As a substitute for the Established Church, or for any church, we should hold Mr. Fox very low; as a lecturer for the people, the working classes as an useful adjunct to the reform party-he occupies an important position. A recently published volume by his pen, lies before us,-A Collection of Lectures delivered on Sunday evening, at the "National Hall of the Working-men's Association," in Holborn. An enumeration of the subjects will exhibit his scope. There are twenty in this volume. Of these, some half dozen are devoted to politics, a survey of contemporary questions something between the style of a newspaper and a history; a larger proportion are essays on moral topics, as "Suicide," "Temples and Theatres, or the relation between different forms of the drama and systems of religion," "Superstitions and abuses connected with the burial of the dead;" and a few are literary, embracing a review of "living poets and their services to the cause of political freedom and human progress," including Wordsworth, Ebenezer Elliott, Tennyson and Moore.
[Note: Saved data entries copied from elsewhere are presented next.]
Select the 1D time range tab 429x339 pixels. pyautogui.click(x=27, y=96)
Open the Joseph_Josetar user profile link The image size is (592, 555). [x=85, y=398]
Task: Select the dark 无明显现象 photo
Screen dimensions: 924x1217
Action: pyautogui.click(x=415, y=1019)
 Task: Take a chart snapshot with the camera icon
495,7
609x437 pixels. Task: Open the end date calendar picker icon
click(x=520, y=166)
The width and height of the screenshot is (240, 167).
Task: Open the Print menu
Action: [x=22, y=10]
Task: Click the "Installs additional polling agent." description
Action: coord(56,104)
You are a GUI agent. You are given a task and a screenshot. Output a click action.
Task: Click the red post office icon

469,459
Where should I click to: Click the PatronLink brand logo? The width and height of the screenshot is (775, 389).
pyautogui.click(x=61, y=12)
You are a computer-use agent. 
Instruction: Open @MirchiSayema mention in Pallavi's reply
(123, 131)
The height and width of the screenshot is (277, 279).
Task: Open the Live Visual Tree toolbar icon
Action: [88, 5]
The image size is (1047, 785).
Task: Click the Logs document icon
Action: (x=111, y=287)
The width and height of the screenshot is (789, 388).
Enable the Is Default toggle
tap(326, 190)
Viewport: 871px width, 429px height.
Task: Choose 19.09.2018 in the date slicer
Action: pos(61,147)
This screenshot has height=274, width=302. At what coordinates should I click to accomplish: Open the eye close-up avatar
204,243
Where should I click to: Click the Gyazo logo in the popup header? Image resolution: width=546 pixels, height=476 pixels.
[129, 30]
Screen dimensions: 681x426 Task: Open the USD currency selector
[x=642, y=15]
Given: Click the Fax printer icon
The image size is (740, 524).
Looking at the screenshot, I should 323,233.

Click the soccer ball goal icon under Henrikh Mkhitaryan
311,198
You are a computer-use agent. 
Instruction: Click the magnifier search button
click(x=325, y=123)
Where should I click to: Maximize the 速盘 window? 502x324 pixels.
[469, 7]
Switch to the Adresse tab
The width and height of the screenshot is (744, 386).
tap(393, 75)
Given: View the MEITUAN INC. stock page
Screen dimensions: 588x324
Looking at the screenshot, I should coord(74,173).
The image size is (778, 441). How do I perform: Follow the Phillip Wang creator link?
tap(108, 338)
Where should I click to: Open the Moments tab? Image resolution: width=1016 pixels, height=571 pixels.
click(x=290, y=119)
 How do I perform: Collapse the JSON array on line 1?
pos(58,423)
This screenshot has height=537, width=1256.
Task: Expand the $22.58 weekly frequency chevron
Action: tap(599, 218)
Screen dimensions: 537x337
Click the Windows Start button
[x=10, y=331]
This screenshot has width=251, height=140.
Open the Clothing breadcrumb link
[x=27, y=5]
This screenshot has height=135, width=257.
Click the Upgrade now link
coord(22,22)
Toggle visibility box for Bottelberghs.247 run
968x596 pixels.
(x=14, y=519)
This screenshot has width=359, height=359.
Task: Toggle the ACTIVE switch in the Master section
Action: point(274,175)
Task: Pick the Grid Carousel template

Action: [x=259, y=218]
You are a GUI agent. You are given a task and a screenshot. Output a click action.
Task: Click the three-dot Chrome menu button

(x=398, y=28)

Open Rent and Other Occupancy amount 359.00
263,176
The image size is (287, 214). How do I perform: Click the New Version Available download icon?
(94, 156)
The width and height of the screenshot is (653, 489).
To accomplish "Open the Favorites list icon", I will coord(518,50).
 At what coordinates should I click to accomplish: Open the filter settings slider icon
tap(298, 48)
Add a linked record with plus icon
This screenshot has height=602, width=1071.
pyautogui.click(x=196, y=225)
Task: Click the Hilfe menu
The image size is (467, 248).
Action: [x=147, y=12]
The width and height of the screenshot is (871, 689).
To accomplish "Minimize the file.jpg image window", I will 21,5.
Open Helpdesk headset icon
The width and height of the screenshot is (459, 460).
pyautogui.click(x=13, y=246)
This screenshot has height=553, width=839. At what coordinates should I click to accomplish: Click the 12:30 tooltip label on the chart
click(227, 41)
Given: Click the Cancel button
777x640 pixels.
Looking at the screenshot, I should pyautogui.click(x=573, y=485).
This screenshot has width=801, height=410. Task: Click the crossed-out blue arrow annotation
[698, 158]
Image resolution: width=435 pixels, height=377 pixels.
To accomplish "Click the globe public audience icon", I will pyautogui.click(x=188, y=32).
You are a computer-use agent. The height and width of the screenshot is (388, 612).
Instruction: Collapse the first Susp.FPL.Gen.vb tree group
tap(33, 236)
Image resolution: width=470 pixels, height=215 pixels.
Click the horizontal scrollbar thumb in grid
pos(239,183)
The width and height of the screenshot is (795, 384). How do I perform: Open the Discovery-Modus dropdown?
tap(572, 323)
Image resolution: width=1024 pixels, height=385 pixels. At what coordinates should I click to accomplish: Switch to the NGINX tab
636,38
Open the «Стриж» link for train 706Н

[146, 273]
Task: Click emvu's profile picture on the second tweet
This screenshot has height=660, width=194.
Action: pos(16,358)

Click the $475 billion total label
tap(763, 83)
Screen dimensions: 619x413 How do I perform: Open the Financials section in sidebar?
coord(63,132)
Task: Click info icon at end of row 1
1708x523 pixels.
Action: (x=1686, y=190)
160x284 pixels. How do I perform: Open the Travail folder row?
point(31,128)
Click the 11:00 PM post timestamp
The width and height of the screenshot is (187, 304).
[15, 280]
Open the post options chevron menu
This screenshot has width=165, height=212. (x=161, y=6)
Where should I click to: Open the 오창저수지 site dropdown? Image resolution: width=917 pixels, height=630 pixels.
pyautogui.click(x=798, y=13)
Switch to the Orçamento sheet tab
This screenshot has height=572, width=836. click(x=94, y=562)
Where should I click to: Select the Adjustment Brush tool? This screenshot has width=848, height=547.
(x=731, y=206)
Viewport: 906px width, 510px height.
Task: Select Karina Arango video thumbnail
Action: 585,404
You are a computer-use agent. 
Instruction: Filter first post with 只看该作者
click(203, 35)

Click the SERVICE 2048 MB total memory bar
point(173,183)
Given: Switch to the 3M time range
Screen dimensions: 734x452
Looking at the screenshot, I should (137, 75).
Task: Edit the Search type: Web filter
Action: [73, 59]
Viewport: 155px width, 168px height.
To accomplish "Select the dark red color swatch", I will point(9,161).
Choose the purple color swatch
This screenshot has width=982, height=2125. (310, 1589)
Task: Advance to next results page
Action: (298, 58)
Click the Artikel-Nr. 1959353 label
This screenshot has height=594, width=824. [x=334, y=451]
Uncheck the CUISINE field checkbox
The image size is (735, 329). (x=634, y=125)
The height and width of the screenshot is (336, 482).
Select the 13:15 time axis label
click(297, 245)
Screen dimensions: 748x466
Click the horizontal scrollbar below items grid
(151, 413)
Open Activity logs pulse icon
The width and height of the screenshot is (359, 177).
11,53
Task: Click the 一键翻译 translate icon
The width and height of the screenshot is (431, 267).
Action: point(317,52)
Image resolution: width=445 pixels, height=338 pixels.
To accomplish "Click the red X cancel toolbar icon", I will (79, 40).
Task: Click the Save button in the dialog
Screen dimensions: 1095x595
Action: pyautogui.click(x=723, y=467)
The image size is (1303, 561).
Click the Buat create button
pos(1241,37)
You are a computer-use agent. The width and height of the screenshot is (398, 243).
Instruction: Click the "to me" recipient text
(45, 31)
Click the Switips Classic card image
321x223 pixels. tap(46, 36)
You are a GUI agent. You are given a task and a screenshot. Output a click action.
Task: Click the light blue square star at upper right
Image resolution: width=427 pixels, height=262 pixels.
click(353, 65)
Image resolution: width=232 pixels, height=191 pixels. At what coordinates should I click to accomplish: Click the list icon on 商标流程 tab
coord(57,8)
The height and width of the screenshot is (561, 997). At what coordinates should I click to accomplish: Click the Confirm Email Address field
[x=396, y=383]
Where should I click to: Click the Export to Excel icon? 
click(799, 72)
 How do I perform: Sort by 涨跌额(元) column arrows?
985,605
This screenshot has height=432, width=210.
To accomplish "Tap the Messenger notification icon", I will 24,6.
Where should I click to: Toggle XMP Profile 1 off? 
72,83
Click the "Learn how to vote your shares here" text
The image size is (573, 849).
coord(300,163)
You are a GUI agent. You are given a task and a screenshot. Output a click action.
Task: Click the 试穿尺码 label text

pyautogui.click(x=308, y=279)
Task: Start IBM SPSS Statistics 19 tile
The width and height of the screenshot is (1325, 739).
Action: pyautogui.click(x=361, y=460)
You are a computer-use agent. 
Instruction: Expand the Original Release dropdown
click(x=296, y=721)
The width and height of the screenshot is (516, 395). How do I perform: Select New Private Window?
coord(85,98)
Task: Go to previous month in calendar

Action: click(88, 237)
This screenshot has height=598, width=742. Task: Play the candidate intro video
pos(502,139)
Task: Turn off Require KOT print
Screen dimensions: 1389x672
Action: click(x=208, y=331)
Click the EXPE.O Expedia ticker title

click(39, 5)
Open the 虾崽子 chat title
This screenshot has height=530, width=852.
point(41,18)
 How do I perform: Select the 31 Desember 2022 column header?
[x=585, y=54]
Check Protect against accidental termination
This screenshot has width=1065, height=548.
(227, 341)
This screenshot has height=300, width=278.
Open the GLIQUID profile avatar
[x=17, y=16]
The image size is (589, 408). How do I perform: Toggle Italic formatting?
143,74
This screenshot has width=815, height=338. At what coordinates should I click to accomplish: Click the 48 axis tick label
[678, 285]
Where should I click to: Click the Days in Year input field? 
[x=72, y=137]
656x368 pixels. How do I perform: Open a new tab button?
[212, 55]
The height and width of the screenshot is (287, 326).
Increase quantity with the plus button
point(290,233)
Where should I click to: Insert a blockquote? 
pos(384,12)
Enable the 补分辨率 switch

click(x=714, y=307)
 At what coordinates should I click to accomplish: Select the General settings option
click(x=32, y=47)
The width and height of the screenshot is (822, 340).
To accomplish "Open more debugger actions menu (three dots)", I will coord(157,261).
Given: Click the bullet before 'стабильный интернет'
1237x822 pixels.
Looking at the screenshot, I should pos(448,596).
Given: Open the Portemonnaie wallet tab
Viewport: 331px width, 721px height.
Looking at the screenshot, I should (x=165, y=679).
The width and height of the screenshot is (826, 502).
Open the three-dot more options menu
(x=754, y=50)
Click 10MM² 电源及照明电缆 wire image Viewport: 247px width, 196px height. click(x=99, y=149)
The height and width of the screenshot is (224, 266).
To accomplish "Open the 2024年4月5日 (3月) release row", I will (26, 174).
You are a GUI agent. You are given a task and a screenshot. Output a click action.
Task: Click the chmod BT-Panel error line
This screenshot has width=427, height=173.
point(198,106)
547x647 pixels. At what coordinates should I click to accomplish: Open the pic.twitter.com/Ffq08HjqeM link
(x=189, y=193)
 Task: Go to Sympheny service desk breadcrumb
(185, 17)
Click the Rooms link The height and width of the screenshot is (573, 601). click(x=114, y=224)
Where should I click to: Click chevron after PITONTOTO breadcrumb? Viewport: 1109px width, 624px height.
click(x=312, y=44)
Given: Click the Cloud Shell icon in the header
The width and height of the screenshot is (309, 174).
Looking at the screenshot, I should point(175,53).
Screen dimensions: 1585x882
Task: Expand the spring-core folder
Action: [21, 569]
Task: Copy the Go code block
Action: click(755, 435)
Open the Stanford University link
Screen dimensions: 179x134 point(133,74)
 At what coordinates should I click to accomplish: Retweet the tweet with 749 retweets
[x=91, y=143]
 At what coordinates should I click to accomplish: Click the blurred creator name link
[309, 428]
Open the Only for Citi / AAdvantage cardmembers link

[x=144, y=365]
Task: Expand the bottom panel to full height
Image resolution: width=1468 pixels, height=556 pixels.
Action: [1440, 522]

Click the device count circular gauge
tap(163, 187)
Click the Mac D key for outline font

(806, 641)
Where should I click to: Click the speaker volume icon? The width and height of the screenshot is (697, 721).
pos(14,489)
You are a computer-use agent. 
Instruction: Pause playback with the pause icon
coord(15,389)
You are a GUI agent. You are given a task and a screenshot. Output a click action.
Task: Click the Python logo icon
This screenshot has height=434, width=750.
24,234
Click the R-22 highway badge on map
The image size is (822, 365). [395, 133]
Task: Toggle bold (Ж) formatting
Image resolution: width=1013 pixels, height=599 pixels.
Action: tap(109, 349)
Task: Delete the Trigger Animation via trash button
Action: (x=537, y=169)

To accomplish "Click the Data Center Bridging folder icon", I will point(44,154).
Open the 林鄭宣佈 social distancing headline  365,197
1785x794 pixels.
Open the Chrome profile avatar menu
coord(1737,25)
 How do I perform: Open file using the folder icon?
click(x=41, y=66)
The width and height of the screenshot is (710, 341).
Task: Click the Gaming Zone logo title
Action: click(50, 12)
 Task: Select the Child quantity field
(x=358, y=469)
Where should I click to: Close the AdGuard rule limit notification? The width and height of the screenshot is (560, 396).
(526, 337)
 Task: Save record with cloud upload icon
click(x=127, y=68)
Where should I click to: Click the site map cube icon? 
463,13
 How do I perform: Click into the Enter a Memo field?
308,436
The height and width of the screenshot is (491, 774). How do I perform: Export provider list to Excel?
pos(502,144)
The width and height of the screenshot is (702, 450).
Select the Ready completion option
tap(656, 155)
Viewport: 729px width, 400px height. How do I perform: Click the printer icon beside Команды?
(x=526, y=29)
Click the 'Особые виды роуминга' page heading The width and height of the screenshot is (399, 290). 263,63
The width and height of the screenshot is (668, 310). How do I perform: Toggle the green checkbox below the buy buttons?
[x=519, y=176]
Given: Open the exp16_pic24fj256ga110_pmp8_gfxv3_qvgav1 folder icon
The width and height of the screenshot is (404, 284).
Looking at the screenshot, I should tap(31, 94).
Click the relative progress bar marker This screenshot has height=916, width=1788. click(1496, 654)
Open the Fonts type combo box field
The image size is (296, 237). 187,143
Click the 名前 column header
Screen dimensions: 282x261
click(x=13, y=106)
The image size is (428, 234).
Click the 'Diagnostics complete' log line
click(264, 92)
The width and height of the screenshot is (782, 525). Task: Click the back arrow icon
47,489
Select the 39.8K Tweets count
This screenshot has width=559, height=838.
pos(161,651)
As specimens. of his democratic fervor, we will take a few passages from the lecture on Wordsworth, whom he places at the head of his list, because he is

understood to be a conservative, a lover of old ways and traditions, of the court and the crown, and opposed to political and even social reform, as his sonnets against the abolition of capital punishment and his dislike of rural railways, testify-and because he finds in him. not a reluctant, but perhaps unconscious witness, to the present democratic principles.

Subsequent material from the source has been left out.